#### THE PROBLEM:
Using the records below, give again exactly the lines from the line that contains "Where should I click to: Click the blue" through the line that contains "is (788, 634).", both ends included, and only those.

——

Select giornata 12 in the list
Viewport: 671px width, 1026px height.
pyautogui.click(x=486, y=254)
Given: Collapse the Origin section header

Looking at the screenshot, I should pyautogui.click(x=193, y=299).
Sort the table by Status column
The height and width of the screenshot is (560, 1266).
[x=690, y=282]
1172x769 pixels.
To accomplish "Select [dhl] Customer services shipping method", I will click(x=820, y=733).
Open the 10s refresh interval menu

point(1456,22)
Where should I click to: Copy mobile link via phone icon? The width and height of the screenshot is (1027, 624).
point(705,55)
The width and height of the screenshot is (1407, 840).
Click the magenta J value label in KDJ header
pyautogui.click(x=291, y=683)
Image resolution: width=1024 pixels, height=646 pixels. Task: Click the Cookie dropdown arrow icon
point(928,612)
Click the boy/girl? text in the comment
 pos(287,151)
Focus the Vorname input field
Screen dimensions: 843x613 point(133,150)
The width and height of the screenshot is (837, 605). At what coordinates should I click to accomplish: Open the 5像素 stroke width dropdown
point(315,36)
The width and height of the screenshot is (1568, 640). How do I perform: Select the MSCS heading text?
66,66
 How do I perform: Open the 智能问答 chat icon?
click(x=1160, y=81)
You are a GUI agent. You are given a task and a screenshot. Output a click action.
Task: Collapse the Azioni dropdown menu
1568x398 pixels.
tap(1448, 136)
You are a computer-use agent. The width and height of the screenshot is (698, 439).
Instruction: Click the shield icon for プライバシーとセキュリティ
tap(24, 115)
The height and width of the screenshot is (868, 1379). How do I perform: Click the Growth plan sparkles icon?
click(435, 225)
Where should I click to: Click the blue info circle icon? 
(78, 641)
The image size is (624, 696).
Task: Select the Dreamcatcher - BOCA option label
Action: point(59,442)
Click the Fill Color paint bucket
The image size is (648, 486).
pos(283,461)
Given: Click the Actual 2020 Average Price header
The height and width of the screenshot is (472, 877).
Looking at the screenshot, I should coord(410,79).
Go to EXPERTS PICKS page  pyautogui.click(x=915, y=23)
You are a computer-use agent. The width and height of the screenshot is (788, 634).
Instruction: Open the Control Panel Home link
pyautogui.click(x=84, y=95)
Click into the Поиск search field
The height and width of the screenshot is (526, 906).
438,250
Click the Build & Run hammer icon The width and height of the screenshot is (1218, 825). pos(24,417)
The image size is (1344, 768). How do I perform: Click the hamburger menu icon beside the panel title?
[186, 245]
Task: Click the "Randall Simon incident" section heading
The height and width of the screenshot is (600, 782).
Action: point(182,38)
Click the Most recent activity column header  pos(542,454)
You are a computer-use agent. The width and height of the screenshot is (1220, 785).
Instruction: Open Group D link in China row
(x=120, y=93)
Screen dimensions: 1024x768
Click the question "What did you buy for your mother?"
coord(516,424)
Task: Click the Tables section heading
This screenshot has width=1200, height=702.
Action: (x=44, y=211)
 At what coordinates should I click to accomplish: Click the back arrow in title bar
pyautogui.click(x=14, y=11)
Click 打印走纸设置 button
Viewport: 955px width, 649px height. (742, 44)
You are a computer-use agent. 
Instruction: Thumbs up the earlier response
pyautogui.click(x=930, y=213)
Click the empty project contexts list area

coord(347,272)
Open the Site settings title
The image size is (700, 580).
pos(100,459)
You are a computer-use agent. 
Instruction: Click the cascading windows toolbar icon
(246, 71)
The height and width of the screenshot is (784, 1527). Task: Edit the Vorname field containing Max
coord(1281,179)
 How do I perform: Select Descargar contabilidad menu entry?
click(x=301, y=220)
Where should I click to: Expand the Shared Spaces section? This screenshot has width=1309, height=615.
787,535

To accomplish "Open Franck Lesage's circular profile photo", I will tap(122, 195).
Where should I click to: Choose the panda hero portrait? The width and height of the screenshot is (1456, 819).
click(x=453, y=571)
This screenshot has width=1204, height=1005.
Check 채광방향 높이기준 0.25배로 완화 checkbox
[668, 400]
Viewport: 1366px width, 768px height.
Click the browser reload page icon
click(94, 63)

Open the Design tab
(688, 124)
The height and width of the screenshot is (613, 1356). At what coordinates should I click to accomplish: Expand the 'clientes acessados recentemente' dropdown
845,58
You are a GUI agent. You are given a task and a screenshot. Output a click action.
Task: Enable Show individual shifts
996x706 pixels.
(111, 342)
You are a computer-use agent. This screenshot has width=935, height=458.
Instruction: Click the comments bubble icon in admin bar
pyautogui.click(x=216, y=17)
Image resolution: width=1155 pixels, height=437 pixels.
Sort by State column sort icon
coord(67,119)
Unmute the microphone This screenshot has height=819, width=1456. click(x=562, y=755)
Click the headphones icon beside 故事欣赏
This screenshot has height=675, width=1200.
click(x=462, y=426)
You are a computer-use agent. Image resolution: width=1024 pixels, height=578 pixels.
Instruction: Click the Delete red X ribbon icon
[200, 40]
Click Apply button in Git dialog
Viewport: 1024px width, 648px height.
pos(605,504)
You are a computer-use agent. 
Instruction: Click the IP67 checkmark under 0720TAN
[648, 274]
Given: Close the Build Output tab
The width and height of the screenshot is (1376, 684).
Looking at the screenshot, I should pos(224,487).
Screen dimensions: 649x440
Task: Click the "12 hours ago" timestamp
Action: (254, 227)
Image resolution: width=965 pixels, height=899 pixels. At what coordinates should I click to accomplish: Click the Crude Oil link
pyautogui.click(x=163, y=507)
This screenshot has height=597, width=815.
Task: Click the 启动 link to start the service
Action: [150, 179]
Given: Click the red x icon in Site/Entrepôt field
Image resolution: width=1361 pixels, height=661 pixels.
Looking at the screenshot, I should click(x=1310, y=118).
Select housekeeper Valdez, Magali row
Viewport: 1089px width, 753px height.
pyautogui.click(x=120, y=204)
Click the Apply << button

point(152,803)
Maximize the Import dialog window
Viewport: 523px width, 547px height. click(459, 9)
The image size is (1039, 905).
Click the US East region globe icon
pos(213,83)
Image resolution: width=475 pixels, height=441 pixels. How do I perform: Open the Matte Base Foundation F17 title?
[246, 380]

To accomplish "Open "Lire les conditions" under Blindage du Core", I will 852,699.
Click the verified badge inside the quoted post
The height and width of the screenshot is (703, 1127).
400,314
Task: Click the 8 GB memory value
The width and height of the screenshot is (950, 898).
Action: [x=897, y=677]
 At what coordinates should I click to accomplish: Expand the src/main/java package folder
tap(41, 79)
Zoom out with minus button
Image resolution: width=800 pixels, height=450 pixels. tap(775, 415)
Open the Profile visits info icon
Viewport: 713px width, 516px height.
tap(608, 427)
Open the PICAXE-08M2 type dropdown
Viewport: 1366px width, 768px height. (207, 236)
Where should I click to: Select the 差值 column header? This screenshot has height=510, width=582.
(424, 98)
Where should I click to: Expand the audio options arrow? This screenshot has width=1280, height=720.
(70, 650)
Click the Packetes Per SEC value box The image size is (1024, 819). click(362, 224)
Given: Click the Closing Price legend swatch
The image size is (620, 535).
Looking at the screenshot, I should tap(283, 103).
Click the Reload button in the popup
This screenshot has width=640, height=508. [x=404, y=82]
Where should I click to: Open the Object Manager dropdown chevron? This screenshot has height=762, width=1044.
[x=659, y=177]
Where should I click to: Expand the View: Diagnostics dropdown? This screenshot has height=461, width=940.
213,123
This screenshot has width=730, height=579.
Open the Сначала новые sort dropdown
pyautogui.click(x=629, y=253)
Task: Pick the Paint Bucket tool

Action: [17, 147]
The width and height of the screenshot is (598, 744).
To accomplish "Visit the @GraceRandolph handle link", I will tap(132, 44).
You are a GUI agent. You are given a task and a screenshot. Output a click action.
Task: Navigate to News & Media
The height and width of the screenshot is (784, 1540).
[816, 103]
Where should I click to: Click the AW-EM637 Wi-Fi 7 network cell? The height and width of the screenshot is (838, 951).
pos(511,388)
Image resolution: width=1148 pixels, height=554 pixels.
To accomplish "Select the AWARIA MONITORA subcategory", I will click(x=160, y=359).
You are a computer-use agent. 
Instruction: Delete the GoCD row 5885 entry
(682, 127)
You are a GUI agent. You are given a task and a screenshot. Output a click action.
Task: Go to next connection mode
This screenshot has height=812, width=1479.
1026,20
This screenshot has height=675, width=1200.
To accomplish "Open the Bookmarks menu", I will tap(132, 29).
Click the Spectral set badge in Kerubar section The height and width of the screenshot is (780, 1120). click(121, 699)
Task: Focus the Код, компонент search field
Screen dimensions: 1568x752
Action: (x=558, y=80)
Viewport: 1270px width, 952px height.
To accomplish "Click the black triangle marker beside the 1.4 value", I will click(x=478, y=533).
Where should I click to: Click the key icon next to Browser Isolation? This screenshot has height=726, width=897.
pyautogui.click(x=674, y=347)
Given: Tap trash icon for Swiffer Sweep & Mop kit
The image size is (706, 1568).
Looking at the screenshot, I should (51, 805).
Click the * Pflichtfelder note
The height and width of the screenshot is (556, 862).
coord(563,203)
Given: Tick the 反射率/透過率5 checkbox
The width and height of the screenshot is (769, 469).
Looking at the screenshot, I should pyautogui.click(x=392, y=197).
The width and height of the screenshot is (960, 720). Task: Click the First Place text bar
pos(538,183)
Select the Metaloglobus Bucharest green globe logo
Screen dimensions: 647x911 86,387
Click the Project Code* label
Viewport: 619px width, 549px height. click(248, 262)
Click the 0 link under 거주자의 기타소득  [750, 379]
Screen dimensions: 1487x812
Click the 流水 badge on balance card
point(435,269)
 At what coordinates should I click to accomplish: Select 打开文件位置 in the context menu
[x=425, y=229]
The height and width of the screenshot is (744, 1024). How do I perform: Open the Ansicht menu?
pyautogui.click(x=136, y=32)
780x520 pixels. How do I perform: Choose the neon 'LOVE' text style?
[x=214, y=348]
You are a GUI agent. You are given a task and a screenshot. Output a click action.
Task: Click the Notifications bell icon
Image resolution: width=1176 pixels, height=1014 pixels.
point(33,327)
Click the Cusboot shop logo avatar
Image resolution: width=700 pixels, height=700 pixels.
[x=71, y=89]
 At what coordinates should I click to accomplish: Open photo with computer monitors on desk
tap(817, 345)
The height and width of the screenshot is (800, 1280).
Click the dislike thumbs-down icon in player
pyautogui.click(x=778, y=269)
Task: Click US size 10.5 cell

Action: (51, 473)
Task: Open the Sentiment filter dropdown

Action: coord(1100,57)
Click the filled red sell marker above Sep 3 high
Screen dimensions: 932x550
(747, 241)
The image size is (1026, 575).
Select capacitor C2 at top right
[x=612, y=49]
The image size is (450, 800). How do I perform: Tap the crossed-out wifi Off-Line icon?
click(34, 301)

——

#### RESPONSE BOX:
Where should I click to: Click the blue info circle icon? 
(78, 641)
The image size is (624, 696).
Task: Select the Dreamcatcher - BOCA option label
Action: point(59,442)
Click the Fill Color paint bucket
The image size is (648, 486).
pos(283,461)
Given: Click the Actual 2020 Average Price header
The height and width of the screenshot is (472, 877).
Looking at the screenshot, I should coord(410,79).
Go to EXPERTS PICKS page  pyautogui.click(x=915, y=23)
You are a computer-use agent. The width and height of the screenshot is (788, 634).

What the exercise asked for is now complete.